* [Aim of the task]:
Scan the records below for the string "Enable" and return every line where it appears.

* [Supplied material]:
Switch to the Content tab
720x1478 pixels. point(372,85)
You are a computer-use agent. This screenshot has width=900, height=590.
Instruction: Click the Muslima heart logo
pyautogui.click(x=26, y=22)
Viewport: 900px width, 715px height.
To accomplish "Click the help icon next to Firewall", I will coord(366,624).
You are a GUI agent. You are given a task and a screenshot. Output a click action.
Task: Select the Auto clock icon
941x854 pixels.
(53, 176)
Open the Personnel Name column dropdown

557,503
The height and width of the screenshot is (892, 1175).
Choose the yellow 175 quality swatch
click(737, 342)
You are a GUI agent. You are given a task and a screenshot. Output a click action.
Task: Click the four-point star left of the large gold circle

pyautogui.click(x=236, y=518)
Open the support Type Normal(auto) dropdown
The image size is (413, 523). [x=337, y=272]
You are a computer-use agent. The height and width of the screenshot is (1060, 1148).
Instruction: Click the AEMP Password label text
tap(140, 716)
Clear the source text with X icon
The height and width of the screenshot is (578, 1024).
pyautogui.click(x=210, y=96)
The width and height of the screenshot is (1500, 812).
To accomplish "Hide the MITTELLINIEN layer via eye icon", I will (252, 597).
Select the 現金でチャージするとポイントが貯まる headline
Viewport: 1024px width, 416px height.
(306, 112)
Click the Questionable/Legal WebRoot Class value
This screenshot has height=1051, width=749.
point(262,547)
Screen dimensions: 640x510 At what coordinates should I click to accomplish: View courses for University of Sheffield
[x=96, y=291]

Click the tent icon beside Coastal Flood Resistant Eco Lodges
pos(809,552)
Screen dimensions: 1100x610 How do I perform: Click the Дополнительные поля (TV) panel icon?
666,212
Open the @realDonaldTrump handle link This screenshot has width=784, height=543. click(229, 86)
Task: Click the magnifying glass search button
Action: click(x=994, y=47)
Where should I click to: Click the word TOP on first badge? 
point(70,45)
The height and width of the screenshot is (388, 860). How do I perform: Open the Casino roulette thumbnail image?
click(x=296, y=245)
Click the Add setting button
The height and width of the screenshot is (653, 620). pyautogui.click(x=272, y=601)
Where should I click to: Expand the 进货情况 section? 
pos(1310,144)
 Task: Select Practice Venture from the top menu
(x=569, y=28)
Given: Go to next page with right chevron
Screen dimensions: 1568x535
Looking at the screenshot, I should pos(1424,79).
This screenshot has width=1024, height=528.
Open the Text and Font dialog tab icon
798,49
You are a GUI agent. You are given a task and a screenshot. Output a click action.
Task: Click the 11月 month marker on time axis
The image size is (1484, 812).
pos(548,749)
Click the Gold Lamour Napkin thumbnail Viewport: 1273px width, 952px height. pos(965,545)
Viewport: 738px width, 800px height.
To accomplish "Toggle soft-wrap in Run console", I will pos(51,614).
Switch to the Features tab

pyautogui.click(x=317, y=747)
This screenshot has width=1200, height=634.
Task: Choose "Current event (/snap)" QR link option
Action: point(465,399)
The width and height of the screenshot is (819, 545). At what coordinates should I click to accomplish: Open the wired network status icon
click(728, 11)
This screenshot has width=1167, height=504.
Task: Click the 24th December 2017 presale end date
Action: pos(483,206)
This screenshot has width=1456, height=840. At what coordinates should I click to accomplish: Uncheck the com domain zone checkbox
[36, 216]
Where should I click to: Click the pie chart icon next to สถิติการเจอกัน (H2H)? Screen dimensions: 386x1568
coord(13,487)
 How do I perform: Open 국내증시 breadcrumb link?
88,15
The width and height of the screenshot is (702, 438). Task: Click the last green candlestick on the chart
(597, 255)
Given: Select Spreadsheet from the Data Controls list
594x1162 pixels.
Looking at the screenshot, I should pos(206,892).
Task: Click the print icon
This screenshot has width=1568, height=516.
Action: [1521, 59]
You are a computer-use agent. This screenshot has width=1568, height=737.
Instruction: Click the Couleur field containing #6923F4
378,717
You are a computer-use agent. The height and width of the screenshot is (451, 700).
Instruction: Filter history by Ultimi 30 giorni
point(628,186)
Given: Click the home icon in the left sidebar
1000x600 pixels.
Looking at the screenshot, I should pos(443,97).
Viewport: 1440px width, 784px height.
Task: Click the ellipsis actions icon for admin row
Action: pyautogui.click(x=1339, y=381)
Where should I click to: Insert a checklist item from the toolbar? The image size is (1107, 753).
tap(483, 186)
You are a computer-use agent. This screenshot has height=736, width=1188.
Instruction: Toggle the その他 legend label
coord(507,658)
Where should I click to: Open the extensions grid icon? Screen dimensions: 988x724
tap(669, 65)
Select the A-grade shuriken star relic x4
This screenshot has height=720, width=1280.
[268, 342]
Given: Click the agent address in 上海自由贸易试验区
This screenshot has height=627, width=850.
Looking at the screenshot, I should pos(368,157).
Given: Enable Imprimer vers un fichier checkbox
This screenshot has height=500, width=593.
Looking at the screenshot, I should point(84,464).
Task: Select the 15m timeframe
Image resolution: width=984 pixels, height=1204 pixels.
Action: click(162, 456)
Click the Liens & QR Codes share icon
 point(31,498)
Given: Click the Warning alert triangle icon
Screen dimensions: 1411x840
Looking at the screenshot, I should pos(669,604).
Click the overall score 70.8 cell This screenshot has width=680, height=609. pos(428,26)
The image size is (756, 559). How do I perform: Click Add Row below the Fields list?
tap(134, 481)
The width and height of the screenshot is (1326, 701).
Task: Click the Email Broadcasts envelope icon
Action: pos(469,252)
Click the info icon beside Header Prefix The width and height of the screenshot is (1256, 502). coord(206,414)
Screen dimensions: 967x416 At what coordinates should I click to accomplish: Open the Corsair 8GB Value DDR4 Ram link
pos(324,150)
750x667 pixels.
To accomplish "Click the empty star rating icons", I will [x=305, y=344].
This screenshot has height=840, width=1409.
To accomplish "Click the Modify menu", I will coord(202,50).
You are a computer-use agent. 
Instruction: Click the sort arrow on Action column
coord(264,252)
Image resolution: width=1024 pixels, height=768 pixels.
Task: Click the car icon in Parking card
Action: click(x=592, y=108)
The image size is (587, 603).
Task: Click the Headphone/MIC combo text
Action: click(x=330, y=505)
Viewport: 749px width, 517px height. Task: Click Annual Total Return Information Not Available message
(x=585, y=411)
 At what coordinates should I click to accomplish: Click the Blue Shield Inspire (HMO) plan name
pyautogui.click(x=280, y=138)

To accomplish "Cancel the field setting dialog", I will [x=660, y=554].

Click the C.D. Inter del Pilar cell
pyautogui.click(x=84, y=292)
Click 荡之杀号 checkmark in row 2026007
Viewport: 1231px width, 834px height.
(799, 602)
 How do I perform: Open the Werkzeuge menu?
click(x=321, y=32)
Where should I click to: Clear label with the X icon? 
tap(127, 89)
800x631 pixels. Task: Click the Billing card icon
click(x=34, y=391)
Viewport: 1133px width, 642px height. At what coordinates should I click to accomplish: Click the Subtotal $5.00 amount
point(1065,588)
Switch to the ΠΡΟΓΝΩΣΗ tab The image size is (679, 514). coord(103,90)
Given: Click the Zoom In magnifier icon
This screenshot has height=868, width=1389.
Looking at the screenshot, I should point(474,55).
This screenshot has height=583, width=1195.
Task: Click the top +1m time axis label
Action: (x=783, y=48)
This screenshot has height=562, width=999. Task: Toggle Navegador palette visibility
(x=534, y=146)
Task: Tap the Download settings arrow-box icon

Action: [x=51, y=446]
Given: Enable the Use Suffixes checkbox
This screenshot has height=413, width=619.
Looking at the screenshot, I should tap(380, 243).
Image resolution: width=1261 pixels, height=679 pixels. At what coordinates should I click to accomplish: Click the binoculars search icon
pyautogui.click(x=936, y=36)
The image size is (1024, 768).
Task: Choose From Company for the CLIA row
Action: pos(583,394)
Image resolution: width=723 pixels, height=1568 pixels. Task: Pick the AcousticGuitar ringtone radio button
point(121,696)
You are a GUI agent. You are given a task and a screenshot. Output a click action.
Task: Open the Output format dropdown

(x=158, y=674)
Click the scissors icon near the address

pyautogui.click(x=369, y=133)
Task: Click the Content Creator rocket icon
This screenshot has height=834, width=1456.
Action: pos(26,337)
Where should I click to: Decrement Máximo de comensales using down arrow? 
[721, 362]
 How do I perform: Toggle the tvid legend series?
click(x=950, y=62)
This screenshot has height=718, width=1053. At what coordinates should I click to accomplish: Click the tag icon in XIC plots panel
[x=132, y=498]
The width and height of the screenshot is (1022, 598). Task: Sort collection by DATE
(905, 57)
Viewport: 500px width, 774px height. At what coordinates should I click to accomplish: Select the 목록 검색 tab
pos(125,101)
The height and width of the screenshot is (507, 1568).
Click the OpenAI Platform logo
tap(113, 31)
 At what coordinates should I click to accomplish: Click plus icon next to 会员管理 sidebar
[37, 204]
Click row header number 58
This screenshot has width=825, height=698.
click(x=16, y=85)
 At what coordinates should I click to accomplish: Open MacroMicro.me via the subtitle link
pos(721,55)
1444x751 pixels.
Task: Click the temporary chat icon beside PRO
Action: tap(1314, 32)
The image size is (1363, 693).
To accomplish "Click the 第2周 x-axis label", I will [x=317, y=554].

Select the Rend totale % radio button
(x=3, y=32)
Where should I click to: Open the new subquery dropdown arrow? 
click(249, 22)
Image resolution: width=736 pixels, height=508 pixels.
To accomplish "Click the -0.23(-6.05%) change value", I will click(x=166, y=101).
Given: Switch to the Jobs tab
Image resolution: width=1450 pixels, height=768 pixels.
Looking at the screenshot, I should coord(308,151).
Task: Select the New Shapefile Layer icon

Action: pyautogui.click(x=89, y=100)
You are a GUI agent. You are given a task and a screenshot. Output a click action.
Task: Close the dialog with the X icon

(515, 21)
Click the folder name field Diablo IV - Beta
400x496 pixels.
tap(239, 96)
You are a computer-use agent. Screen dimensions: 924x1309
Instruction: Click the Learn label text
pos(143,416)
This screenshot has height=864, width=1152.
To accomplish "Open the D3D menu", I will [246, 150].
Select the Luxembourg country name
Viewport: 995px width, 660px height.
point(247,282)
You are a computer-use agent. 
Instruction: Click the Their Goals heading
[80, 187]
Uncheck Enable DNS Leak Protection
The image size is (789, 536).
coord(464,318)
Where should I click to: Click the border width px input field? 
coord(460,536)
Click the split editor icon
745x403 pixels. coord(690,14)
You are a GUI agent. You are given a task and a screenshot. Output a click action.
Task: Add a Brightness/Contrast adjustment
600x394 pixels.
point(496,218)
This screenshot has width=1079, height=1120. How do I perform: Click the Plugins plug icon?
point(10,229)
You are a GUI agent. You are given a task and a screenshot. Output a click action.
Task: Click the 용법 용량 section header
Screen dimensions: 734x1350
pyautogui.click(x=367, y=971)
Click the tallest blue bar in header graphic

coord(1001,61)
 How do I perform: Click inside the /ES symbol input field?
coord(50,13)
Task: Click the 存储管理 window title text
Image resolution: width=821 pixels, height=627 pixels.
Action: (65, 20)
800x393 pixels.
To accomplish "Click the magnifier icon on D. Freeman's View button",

* [Exercise output]:
Given: Enable Imprimer vers un fichier checkbox
Given: Enable the Use Suffixes checkbox
Uncheck Enable DNS Leak Protection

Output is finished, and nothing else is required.